Batel tells Pike that the only way Hemmer stopped the Gorn eggs from hatching out of him was by killing himself. This references “All Those Who Wander,” in which Hemmer died by jumping into a frozen ravine and thus, freezing the Gorn eggs, and preventing them from hatching. Pike reveals here that he felt “[Hemmer] was brave, but he didn’t give us a choice.” Pike loves choices! He hates not having them! This line is small, but it does highlight the basic personality of Pike. Like Kirk, he doesn’t believe in no-win scenarios.
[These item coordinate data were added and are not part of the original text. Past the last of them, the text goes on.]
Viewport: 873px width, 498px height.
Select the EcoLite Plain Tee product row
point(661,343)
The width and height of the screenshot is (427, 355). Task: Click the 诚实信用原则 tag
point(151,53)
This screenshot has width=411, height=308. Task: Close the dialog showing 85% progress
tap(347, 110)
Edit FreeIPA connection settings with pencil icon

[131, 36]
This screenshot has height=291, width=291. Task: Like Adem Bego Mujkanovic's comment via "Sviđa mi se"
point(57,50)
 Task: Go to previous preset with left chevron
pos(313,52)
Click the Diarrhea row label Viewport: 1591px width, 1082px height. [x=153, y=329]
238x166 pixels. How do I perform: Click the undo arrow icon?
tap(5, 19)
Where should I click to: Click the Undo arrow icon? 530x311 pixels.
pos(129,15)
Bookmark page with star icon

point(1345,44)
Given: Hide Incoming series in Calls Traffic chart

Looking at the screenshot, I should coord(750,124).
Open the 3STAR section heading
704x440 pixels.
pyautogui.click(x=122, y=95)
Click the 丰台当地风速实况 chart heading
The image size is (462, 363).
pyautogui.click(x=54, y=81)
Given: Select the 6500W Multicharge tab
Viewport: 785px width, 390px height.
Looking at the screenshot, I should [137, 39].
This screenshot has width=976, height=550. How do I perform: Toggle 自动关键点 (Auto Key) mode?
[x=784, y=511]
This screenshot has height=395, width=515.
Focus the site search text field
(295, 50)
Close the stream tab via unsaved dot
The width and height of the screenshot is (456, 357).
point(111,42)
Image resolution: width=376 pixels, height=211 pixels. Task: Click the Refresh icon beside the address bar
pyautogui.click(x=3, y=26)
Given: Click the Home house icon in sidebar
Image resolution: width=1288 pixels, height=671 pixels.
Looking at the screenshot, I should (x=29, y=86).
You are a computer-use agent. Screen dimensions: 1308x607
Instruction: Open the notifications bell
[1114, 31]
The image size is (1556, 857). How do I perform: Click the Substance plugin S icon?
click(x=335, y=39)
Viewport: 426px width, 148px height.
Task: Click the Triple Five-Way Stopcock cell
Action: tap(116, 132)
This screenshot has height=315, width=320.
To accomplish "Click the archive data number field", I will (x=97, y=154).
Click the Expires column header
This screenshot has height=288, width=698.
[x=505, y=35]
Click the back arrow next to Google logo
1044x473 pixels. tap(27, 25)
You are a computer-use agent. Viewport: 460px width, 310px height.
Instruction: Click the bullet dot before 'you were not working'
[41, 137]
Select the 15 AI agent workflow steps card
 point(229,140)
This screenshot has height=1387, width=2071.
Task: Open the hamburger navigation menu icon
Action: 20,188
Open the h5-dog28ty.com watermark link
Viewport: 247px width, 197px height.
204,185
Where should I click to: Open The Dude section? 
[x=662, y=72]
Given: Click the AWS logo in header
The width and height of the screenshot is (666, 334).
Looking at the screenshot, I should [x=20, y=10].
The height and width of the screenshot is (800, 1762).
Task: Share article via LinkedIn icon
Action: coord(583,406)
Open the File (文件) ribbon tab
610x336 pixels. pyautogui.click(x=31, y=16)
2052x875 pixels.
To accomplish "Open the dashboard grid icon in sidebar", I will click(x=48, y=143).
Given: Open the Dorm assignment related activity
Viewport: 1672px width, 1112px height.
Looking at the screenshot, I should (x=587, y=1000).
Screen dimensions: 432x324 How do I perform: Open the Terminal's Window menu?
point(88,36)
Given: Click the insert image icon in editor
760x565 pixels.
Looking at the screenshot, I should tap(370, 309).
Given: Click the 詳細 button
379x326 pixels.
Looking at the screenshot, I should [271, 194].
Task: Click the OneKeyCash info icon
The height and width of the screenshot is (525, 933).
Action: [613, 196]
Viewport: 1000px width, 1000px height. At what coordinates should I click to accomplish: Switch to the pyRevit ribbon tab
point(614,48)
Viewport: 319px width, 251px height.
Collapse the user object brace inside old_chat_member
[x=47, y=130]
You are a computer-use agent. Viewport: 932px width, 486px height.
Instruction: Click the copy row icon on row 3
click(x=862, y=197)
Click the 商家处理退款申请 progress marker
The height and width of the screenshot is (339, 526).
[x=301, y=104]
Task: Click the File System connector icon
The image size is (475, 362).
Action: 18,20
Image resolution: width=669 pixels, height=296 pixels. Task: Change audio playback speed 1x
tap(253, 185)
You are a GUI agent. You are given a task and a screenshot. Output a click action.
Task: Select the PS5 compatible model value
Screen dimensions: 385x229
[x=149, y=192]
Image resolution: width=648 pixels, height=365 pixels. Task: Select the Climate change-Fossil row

Non-Starfleet Transporter Beam

Well before Spock reveals that the transporter signatures are “non Starfleet,” we’re actually shown that the transporter effect is not the usual one we’re used to seeing. When M’Benga, Sam, Ortegas, and La’an — along with all the colonists — are beamed up, the entire effect is clearly not the transporter from the Enterprise. So, when it’s revealed later that the Gorn snagged everyone, the episode actually hinted at this earlier.

To Be Continued…

Although Lower Decks has dropped a few season-ending cliffhangers, this is the first time one of the post-2027 new live action Star Trek shows have put the words “To Be Continued…” on the screen. The first Star Trek “To Be Continued” ever was “The Menagerie,” which, of course, is where most of Captain Pike’s backstory comes from. But the most famous “To Be Continued” in Trek history is easily “The Best of Both Worlds” in The Next Generation. In crafting the cliffhanger for “Hegemony,” showrunners Akiva Goldsman and Henry Alonso Myers have revealed they were directly referencing “The Best of Both Worlds.”

As of now, season 3 of Strange New Worlds is certainly planned, but nothing has been filmed. Yet.